NATURE’S RESOURCES AS AN ASSET CLASS
Whitney Webb and Mark Goodwin wrote:
In a 2023 article, Lockton’s head of Digital Integration and Special Projects, David Briscoe, wrote that making carbon credits “a stable and trusted currency” would “require the support of the insurance market.” This is because, as Briscoe notes, “voluntary” carbon markets come with risks, particularly because “of the financial values involved.” Per Briscoe, these risks include “non- or under-delivery of forward purchased carbon removal credits,” “start-ups involved in the voluntary carbon market may face insolvency risks,” and “fraud and negligence.” Indeed, mismanagement and fraud has been a major driver of why carbon markets have failed to catch on despite relentless promotion and the adoption of ESG and climate change plans by many of the most powerful names in finance and industry. Instead of addressing the rampant fraud in carbon credits directly, it appears that the high probability of fraud and insolvency has been seen as an opportunity to create a new market for the insurance industry, with carbon credit insurance being framed as the only “feasible” means of de-risking the fraud-prone world of carbon markets, which have been criticized by environmental groups and have been shown to have a negligible impact on climate.
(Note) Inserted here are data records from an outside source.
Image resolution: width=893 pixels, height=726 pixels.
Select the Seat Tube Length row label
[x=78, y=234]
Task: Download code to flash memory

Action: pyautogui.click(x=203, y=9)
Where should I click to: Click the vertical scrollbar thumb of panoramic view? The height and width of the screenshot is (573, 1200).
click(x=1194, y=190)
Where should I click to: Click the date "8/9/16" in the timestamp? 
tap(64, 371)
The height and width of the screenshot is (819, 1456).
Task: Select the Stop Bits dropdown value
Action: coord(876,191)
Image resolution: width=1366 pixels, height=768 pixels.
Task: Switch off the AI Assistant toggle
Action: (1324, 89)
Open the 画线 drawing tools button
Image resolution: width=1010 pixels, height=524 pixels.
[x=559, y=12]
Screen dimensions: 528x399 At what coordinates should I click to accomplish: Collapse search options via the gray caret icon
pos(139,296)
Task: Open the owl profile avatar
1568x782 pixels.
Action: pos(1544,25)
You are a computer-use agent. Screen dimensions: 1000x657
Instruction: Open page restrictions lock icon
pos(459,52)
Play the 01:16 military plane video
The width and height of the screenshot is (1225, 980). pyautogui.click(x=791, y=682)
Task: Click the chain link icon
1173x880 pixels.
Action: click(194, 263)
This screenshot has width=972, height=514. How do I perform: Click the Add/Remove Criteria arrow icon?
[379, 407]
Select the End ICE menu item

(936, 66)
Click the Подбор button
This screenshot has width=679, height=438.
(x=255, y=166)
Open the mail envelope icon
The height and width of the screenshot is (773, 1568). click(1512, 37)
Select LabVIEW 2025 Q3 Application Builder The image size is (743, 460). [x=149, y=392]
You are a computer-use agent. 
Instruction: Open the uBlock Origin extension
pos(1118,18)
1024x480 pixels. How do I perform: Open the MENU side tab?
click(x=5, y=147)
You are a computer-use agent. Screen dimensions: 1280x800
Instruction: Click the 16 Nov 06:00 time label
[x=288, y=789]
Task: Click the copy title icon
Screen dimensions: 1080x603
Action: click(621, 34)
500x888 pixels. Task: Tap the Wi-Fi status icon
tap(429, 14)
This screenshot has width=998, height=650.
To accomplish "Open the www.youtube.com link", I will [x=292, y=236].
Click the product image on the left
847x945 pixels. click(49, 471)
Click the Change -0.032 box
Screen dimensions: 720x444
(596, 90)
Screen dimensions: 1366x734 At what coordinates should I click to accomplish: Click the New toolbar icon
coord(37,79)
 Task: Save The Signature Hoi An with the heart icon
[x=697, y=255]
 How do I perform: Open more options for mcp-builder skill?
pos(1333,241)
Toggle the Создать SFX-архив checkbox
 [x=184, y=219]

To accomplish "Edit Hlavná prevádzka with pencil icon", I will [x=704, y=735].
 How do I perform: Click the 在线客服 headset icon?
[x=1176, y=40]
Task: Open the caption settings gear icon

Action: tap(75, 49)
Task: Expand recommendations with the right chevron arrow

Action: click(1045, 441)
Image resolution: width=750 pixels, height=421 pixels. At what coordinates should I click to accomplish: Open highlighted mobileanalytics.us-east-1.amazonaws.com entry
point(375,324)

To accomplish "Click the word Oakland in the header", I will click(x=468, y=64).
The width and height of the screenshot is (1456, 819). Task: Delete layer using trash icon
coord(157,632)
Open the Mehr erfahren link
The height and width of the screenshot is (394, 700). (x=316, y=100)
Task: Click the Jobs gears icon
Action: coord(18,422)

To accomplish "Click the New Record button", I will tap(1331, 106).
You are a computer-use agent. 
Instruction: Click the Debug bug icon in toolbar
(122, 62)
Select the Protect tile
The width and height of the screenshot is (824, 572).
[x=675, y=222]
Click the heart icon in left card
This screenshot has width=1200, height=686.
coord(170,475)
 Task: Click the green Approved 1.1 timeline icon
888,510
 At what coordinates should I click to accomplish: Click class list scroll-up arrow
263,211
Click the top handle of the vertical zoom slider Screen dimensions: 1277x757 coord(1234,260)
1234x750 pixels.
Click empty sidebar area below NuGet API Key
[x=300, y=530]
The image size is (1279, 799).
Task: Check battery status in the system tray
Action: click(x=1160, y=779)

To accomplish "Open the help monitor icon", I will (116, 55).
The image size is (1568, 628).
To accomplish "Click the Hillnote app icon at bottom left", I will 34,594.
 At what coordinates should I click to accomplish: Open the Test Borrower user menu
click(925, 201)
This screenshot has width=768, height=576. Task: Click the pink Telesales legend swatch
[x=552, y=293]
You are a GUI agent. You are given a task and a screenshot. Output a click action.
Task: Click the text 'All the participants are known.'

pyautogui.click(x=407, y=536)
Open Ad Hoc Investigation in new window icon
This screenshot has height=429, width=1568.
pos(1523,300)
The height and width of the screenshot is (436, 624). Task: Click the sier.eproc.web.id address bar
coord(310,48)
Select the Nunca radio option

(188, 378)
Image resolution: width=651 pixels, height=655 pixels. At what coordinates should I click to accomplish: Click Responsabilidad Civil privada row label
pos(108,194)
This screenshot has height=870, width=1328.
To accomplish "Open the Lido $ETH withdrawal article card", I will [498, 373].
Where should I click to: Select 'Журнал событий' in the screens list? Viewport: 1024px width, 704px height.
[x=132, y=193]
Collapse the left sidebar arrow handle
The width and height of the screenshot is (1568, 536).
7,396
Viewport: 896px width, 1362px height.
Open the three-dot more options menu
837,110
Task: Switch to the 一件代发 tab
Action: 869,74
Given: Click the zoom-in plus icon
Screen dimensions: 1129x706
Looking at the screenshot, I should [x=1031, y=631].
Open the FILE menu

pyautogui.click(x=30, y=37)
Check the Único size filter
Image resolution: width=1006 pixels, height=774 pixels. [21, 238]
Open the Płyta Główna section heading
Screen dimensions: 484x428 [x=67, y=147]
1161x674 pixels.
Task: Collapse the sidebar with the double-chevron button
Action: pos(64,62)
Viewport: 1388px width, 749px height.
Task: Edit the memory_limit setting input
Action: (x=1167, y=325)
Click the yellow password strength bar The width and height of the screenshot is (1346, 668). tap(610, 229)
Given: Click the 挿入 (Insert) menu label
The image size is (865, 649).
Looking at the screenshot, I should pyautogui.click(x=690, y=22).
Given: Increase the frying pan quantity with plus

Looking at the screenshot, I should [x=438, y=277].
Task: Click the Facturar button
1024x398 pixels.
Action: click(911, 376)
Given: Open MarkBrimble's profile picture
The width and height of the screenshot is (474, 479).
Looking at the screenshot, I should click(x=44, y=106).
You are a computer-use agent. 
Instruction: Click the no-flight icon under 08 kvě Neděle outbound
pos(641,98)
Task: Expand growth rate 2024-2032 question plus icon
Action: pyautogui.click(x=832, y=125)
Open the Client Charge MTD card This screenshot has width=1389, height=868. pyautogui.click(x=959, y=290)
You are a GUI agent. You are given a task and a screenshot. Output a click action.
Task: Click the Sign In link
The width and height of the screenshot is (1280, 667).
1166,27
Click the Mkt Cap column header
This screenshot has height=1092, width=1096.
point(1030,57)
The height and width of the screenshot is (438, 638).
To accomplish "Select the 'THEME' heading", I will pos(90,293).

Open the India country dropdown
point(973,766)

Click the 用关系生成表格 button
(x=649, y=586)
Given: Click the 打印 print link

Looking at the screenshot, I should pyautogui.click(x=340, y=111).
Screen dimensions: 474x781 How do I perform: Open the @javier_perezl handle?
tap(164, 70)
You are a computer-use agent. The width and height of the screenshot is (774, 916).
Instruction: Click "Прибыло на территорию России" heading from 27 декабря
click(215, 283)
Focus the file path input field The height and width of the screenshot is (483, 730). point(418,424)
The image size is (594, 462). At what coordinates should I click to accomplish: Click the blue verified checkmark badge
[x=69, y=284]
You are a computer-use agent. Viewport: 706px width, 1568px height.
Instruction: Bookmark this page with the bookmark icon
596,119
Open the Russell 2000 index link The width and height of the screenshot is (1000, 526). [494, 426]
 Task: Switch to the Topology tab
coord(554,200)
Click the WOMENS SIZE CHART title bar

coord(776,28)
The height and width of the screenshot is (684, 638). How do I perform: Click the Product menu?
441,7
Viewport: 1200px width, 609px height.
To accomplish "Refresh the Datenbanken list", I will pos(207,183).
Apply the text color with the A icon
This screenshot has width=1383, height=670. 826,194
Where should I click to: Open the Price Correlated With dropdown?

The Association of Southeast Asian Nations (ASEAN) has been exploring the creation of a regional carbon market to facilitate the trading of carbon credits among member states. This initiative aims claim to reduce greenhouse gas emissions, promote sustainable development, and generate revenue for participating countries. The ASEAN Carbon Market would allow companies to purchase carbon credits from other companies within the region, incentivizing the reduction of greenhouse gas emissions and promoting the use of renewable energy sources.
The REDD+ (Reducing Emissions from Deforestation and Forest Degradation) program is an international initiative that aims to reduce emissions from deforestation and forest degradation by providing financial incentives to countries that implement sustainable forest management practices. ASEAN countries have been researched under a report based on ‘investment priority mapping’.
Designed to map and assess social forestry programs and business models, our use of se.plan aids in delineating investment-worthy areas within the social forestry landscape. Its geospatial analysis considers biogeophysical aspects, market infrastructure proximity, and accessibility to market intermediaries, aligning with the initiative’s goal of identifying priority areas for social forestry investment in some ASEAN countries. Results provide actionable insights to help guide the sustainable commercialization and scaling up of social forestry-based enterprises in the region.